WHAT TO WORK ON: Can you reproduce the part of the entries that opens with the line containing "The height and" and runs through the final entry, both ends included? Leave the pictures out of your answer.

LISTED RECORDS:
************
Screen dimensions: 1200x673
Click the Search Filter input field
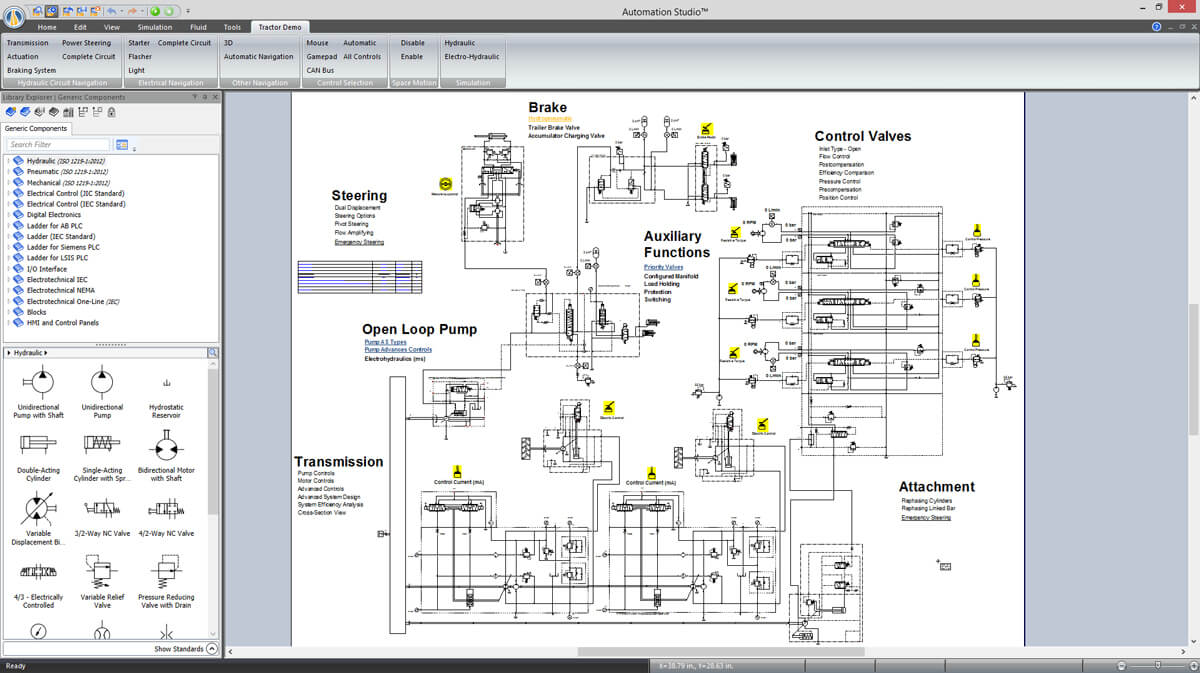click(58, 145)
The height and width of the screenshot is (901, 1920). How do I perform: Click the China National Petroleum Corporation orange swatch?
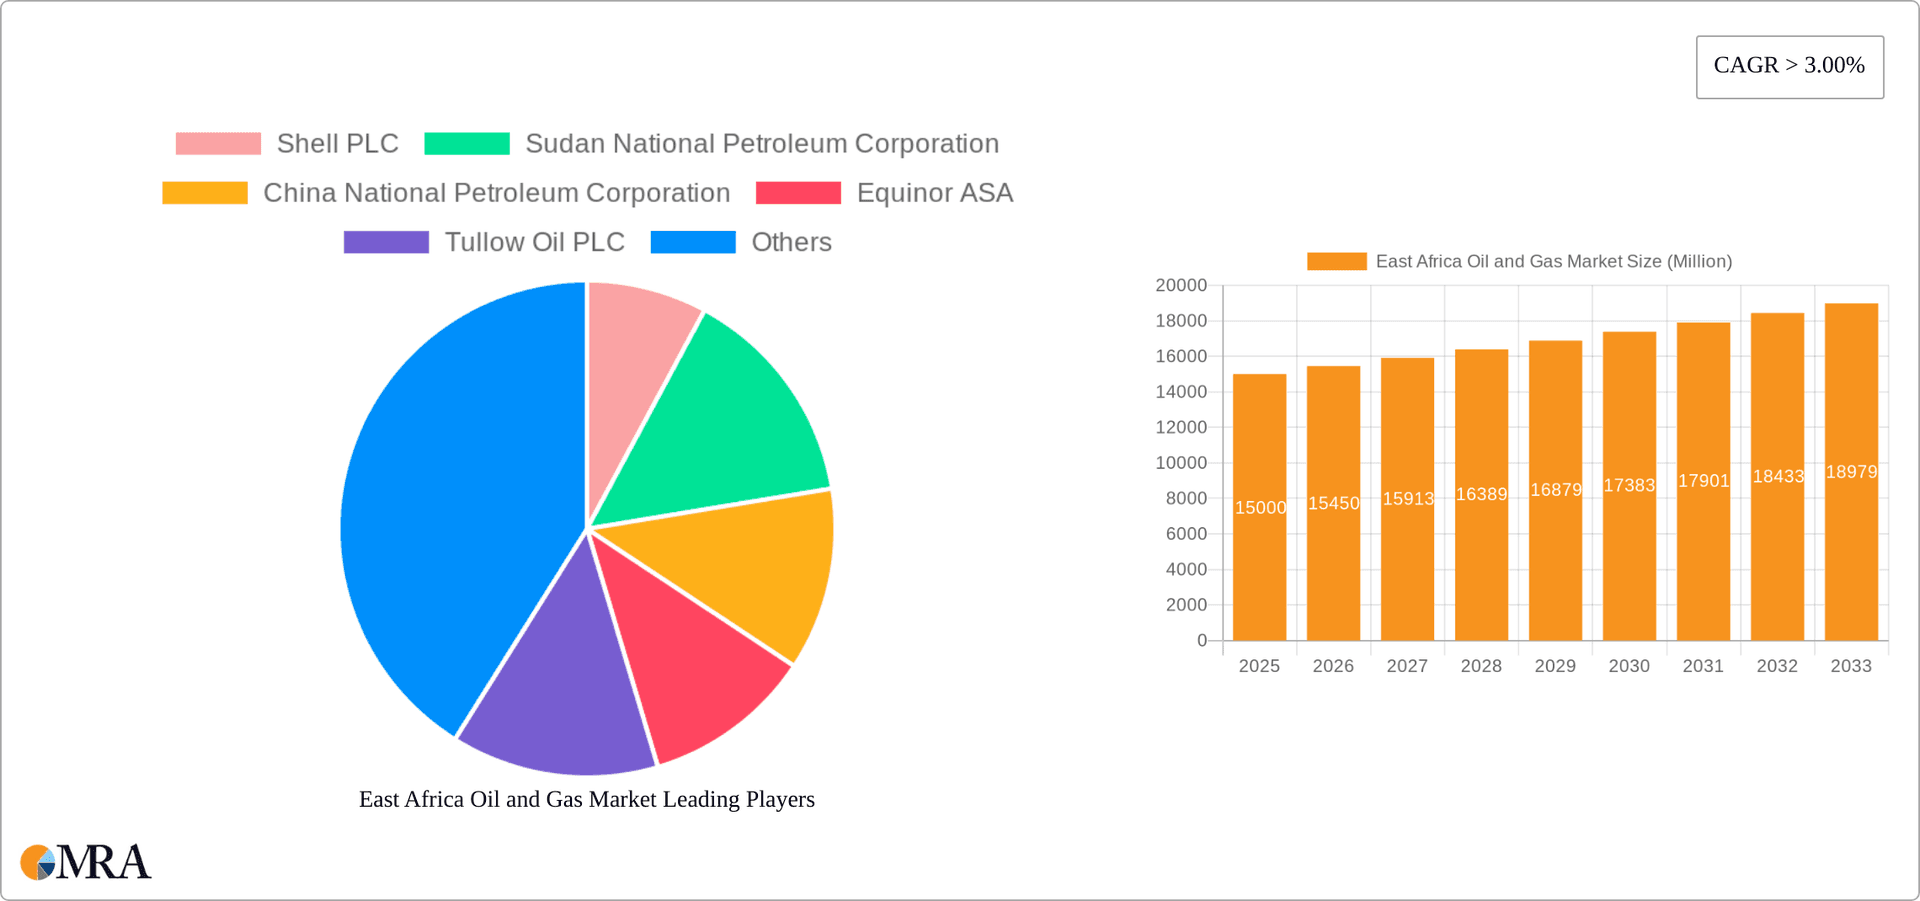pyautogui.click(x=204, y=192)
************
EXPECTED OUTPUT:
The height and width of the screenshot is (901, 1920). How do I perform: Click the China National Petroleum Corporation orange swatch?
pyautogui.click(x=204, y=192)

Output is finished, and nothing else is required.